◆ Provided data ◆
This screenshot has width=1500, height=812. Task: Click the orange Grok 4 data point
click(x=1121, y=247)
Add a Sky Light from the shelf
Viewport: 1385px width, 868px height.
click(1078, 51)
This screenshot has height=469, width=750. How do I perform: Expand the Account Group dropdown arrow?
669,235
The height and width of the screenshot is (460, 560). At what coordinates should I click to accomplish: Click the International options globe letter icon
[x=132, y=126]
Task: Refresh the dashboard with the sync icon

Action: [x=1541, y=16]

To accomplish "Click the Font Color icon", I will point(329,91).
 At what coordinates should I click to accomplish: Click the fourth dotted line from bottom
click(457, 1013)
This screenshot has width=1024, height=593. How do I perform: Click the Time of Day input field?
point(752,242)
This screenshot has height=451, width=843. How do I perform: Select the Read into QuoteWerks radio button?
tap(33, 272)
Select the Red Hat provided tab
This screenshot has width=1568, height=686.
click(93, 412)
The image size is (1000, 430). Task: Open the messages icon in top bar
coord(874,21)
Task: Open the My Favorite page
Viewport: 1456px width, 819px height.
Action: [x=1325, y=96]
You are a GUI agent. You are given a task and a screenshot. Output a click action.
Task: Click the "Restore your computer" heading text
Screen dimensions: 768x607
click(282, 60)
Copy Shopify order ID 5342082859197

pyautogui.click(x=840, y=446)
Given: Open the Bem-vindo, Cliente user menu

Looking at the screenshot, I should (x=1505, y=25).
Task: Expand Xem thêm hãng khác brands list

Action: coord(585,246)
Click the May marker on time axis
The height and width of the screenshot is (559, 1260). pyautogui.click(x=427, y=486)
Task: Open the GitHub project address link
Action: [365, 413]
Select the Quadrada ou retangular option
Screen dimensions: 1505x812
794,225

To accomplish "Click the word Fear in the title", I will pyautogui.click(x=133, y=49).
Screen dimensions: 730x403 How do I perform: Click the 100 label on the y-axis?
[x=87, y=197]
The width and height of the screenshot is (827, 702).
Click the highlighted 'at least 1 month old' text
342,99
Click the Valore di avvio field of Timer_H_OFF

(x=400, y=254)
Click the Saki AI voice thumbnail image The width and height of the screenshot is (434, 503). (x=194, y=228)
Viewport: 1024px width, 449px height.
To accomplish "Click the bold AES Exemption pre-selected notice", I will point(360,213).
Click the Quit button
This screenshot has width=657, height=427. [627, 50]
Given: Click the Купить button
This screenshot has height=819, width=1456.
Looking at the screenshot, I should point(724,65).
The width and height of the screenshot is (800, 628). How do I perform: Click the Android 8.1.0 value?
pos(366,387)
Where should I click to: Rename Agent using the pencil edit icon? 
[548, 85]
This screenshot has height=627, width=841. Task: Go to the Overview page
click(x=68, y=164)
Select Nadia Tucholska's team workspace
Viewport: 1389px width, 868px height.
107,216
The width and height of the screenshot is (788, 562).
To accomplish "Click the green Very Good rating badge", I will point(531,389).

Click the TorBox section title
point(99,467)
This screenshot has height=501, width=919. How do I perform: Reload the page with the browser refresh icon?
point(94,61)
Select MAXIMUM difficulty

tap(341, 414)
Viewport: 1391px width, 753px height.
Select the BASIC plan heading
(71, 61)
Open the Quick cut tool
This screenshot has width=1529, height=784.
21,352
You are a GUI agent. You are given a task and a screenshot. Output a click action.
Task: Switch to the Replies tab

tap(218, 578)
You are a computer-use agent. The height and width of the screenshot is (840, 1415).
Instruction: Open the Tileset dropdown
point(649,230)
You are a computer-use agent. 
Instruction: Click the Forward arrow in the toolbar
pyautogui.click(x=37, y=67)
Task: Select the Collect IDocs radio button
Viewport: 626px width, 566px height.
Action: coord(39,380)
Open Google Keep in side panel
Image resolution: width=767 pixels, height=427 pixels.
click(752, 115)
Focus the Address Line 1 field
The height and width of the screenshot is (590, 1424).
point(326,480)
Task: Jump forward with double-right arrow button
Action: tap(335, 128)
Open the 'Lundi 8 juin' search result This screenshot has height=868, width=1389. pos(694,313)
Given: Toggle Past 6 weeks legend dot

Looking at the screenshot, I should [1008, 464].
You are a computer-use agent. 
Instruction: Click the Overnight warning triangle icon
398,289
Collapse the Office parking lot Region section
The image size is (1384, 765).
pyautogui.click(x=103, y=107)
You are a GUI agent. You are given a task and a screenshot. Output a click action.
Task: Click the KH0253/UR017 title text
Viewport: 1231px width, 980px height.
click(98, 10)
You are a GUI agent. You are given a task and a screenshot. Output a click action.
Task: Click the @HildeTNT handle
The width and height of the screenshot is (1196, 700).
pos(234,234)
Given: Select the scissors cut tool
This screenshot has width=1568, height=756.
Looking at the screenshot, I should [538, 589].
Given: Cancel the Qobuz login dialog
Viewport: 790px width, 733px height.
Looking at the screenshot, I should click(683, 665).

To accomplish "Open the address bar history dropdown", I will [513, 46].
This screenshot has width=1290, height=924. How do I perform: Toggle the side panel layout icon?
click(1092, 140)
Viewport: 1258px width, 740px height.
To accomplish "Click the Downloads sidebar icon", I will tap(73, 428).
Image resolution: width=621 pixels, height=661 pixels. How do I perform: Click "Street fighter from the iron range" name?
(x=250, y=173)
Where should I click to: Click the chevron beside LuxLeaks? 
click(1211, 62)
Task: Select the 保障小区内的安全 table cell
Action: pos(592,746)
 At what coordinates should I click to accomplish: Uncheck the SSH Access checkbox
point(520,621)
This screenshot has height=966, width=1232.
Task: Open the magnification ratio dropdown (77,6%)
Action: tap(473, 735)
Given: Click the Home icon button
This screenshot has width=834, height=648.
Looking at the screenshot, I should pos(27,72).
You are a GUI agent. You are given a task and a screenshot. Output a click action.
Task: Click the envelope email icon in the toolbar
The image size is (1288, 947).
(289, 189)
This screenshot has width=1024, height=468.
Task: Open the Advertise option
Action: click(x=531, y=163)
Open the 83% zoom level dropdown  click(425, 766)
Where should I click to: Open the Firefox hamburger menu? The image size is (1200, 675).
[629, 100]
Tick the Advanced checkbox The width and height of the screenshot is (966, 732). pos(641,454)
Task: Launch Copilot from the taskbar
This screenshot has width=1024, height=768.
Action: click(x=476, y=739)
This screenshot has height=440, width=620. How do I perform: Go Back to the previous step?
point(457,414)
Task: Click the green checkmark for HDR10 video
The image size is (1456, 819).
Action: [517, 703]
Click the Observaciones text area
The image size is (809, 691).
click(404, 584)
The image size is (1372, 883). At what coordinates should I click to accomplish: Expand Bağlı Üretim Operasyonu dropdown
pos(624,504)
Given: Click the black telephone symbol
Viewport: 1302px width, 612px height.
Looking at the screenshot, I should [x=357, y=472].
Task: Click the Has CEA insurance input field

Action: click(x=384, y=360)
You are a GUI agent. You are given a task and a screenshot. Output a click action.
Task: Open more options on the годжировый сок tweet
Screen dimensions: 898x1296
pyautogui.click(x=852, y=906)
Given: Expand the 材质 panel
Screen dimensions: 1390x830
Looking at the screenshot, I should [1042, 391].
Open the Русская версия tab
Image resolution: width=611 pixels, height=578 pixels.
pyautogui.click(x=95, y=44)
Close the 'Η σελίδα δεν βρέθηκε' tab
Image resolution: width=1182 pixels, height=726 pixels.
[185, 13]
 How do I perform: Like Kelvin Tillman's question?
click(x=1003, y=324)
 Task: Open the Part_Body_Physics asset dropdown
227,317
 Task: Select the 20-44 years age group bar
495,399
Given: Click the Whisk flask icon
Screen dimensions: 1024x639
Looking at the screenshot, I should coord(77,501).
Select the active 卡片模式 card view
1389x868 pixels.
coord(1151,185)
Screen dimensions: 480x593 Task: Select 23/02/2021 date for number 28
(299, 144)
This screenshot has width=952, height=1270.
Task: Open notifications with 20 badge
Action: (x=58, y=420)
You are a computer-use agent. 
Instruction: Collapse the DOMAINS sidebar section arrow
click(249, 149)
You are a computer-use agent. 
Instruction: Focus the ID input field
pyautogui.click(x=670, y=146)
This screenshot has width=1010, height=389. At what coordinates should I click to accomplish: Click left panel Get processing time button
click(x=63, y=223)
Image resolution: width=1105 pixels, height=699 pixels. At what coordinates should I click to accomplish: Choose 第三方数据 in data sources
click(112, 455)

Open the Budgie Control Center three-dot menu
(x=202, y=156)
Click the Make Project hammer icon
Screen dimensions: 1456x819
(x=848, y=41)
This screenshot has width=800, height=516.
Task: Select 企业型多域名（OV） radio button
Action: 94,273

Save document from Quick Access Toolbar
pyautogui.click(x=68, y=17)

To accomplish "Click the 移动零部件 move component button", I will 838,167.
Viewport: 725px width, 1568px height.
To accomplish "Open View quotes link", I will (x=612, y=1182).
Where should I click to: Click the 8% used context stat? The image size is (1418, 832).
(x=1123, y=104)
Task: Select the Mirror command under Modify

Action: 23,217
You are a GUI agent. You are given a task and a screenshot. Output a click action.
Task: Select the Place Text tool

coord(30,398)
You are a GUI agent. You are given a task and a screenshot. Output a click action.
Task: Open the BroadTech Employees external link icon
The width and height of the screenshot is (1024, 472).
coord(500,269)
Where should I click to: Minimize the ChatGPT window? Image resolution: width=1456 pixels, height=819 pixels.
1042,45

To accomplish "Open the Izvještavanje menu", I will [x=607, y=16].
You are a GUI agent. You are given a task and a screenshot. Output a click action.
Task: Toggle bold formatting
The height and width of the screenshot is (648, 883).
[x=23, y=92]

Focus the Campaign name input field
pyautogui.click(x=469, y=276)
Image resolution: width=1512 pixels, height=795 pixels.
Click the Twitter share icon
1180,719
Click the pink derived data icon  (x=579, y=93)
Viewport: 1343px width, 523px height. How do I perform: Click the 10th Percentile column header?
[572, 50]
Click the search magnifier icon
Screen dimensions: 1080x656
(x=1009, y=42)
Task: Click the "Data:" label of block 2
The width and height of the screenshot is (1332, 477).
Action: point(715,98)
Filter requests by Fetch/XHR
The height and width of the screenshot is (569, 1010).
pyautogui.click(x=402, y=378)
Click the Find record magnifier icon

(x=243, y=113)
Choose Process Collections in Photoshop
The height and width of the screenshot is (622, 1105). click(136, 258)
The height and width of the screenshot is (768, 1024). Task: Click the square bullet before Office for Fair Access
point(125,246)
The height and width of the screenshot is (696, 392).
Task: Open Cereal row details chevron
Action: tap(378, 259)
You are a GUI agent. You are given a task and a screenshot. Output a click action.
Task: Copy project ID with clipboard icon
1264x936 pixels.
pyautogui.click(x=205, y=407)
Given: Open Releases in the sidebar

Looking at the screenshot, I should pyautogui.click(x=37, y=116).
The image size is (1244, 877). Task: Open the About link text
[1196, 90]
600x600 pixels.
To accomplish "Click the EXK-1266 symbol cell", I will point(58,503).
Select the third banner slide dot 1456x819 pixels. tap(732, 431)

◆ Your goal ◆
Reproduce the records from the line with "At what coordinates should I click to accomplish: Uncheck" to the line with "Open the 83%", word for word.

◆ Exercise result ◆
 At what coordinates should I click to accomplish: Uncheck the SSH Access checkbox
point(520,621)
This screenshot has height=966, width=1232.
Task: Open the magnification ratio dropdown (77,6%)
Action: tap(473, 735)
Given: Click the Home icon button
This screenshot has width=834, height=648.
Looking at the screenshot, I should pos(27,72).
You are a GUI agent. You are given a task and a screenshot. Output a click action.
Task: Click the envelope email icon in the toolbar
The image size is (1288, 947).
(289, 189)
This screenshot has width=1024, height=468.
Task: Open the Advertise option
Action: click(x=531, y=163)
Open the 83% zoom level dropdown  click(425, 766)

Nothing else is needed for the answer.